TRAVAIL À FAIRE
Poursuivez le texte consacré à la dégustation de vins blancs de Loire à partir de l'endroit où il s'arrête.

In Vino Veritas

Florilège de vins blancs de Loire

Quelques mois après être partis à la découverte des Riesling d’Alsace mon ami Christian nous a proposé un voyage à la conquête des grands vins blancs de Loire. Qu’ils soient faits de Chenin ou de Sauvignon, qu’il soient secs, moelleux ou liquoreux, notre hôte nous a réunis ce soir dans sa cave pour déguster ensemble quelques trésors de sa collection. 13 vins au total, avec entre autres pour débuter un superbe Blanc Fumé de Pouilly 2008 du Domaine Dagueneau puis quelques Savennières produits par Eric Morgat et en apothéose deux vieux Vouvray du Domaine Huet…

 

Je connais peu d’amateurs de vins aussi généreux que mon ami Christian. Après une belle série de Riesling d’Alsace, dont vous pouvez lire le compte-rendu ici, il remet le couvert cette semaine pour nous faire voyager au fil de la Loire. Cette vaste région viticole renferme quelques-uns des plus grands trésors des vignobles français. Ce soir nous nous concentrerons sur les vins blancs, issus majoritairement des cépages Sauvignon blanc à l’est et Chenin à l’ouest. Quelques autres cépages, comme le Muscadet dans la région nantaise, composent aussi certains vins ligériens mais c’est avant tout les deux cépages précités qui sont les ambassadeurs des vins blancs de la région. Plus de 10 vins nous attendent au cours de cette soirée marathon et c’est sans tarder que notre équipe de dégustateurs enfile le bleu de chauffe.

Nous débutons sans attendre par une petite mise en bouche avec le Montlouis-sur-Loire « Triple Zéro » du Domaine de la Taille aux Loups. « Zéro sucre ajouté, zéro liqueur de tirage et zéro liqueur d’expédition », ce vin est revendiqué comme étant totalement naturel. Sa bulle discrète et sa robe pâle précèdent un nez toasté avec des accents de champignon et de fruit jaune. 100% Chenin, et ça se sent dans une bouche ample, avec des notes levurées mais aussi légèrement amères. Vineux, riche voire même légèrement rude, il est cependant bien fait et desaltérant dans son ensemble.

Après cette mise en bouche nous traversons la Loire jusqu’à son extrémité orientale, jusqu’au petit village de Morogues, le fief de la famille Pellé. Le domaine exploite une multitude de différents terroirs sur l’appellation Menetou-Salon dont un clos planté en 1966, les Blanchais. A ce stade le Menetou-Salon « Les Blanchais » 2012 du Domaine Pellé est un Sauvignon blanc encore très strict sur des notes végétales, de fougère et d’agrumes. Il exprime toute sa puissance dès l’attaque en bouche ; à la fois droit et vif, il est cependant encore en retrait et très monocorde malgré un carafage de plus de 3 heures… Aucune complexité à l’horizon mais pas de défaut non plus : il s’agit d’un vin froid, sans grande émotion à ce stade. On se demande même s’il n’a pas été vendangé trop tôt. Dommage. Restez connectés, bientôt vous en saurez plus sur ce domaine (en espérant de meilleures émotions)…
Sur l’appellation voisine, le Domaine Fournier Père & Fils nous propose le Sancerre « Cuvée Silex » 2009. Empreint de noblesse et plein de maturité, ce cru propose un nez fruité de cassis, de végétal avec une touche précise d’ananas. Au palais nous ressentons la marque d’un millésime chaleureux mais toujours sur un équilibre maîtrisé. Plutôt gras pour un Sauvignon, il s’estompe légèrement dans une finale courte et dont l’amertume se dissipe passé quelques temps dans le verre. Un type de vin chaleureux mais que je trouve un peu éloigné de l’expression typique d’un terroir de silex.

Entrées sur la recherche de mots et d'éléments

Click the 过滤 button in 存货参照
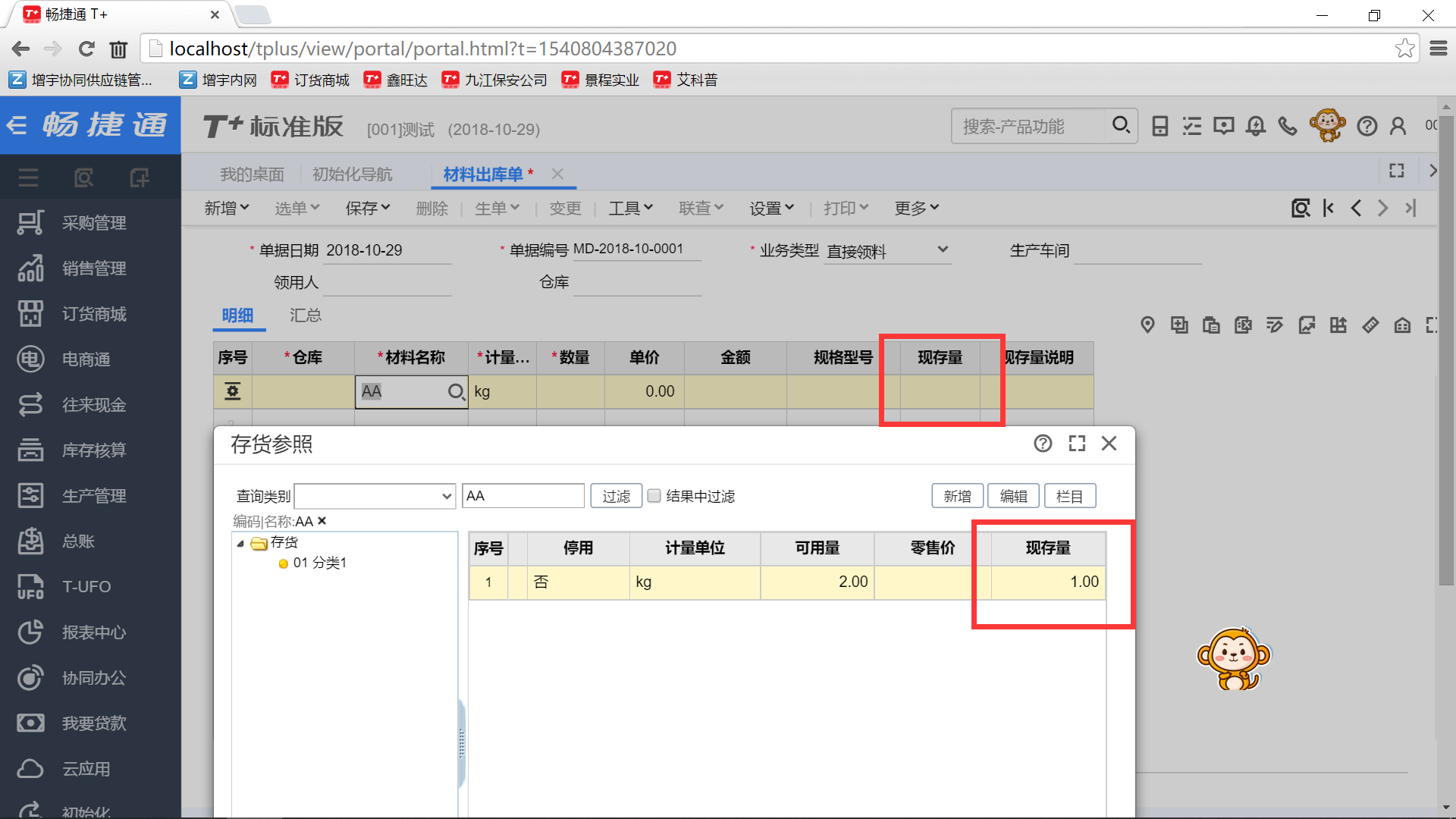 click(x=613, y=496)
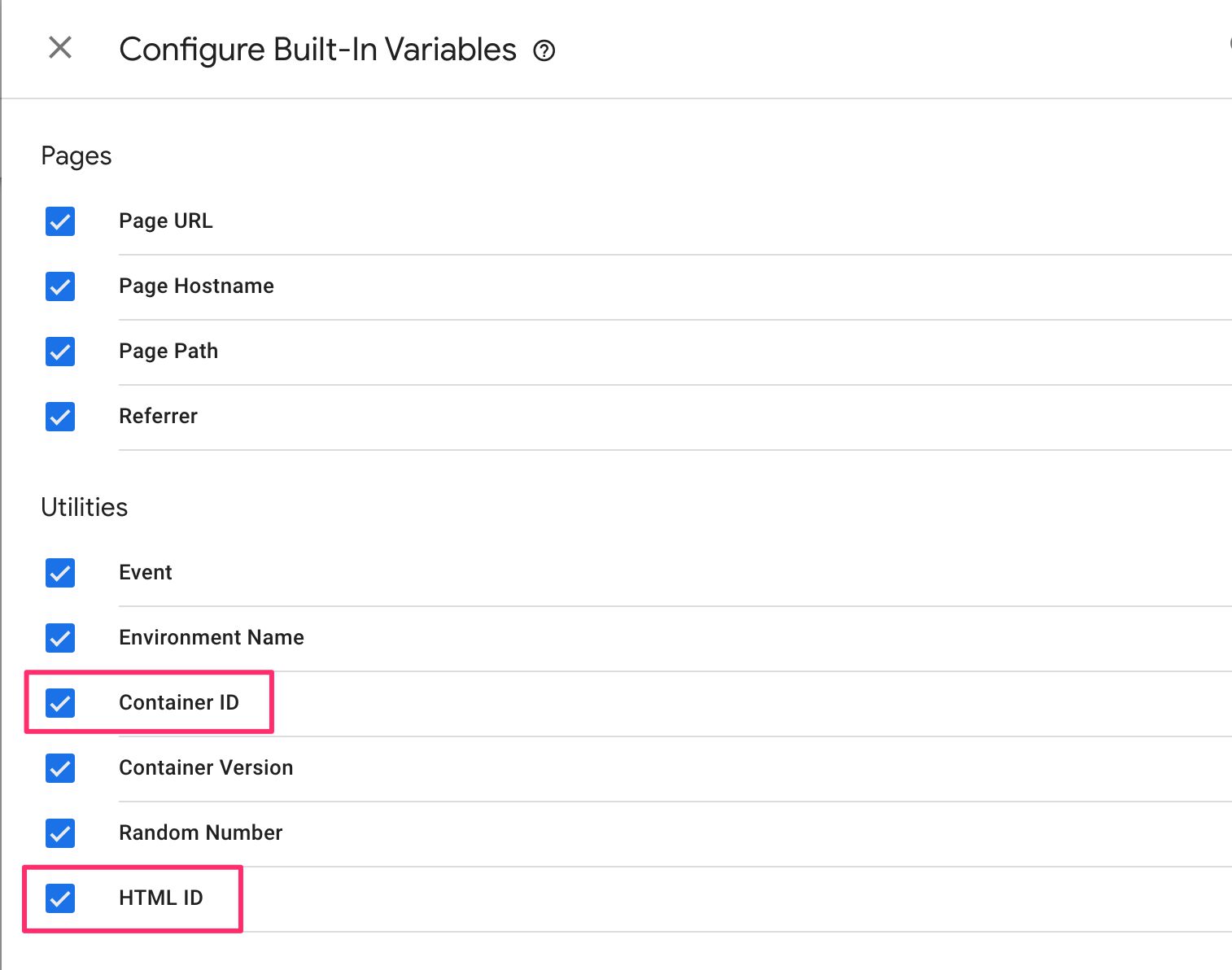Uncheck the Environment Name checkbox
This screenshot has width=1232, height=970.
60,638
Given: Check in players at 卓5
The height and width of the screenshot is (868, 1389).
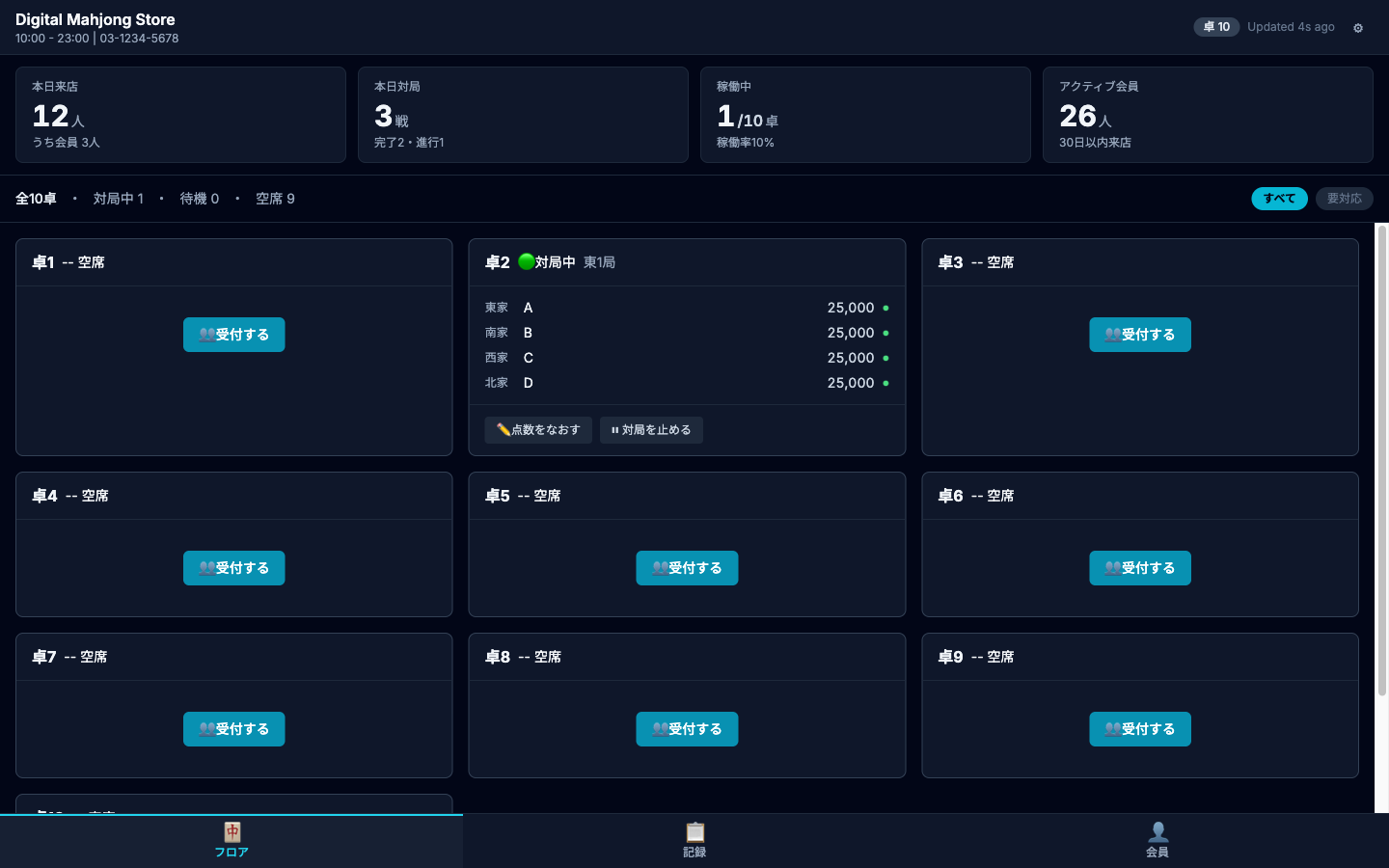Looking at the screenshot, I should pos(687,568).
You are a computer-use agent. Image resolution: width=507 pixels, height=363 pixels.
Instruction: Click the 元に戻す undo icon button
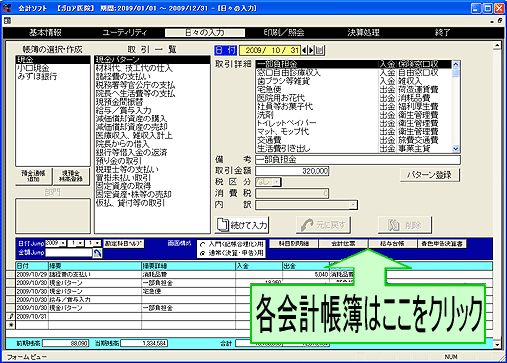tap(323, 225)
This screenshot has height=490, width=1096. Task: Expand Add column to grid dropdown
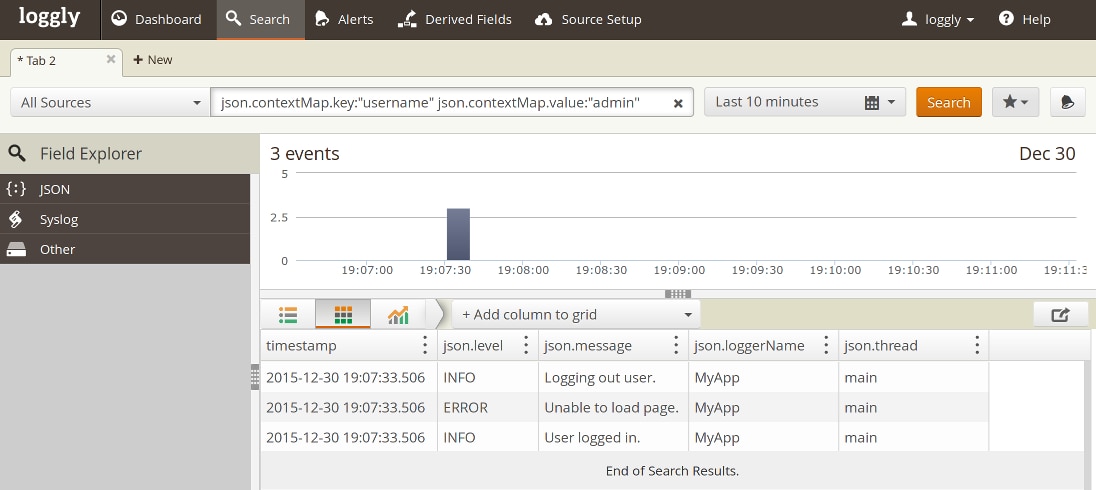pyautogui.click(x=576, y=315)
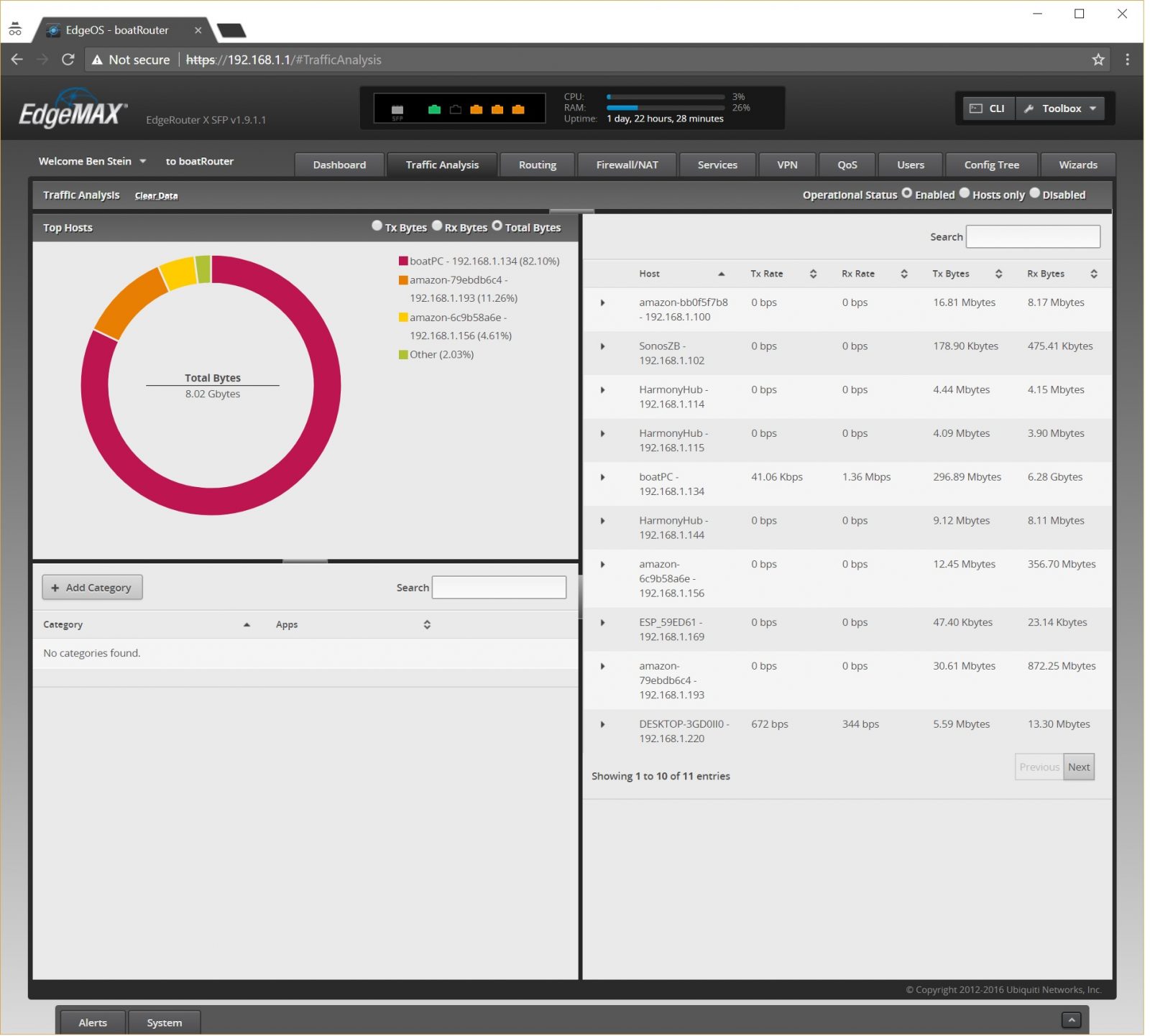
Task: Click the Clear Data link
Action: coord(156,195)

LA RÉPONSE
Tout l’inverse d’un autre style de vin ciselé et précis qui me sied absolument : le Blanc Fumé de Pouilly 2008 du Domaine Dagueneau. La grande classe, surtout quand on pense qu’il s’agit de l’entrée de gamme proposée par Louis-Benjamin Dagueneau. En digne héritier de son père, mort bien trop tôt cette année-là, il nous propose ici un vin intense et doté d’une aromatique bien plus complexe que tous les vins précédents : le fruit rouge, la groseille à maquereau, compote de coing, pâte de fruits, toutes ces nuances décrivent un ensemble mûr et moins variétal. Le plaisir se poursuit dans une bouche certes marquée par l’élevage mais qui démontre aussi beaucoup de présence et de persistance. Pur, gourmand, un vin complet en somme, porté par une acidité juste et une maturité idéale. Il a tous les ingrédients d’un grand blanc !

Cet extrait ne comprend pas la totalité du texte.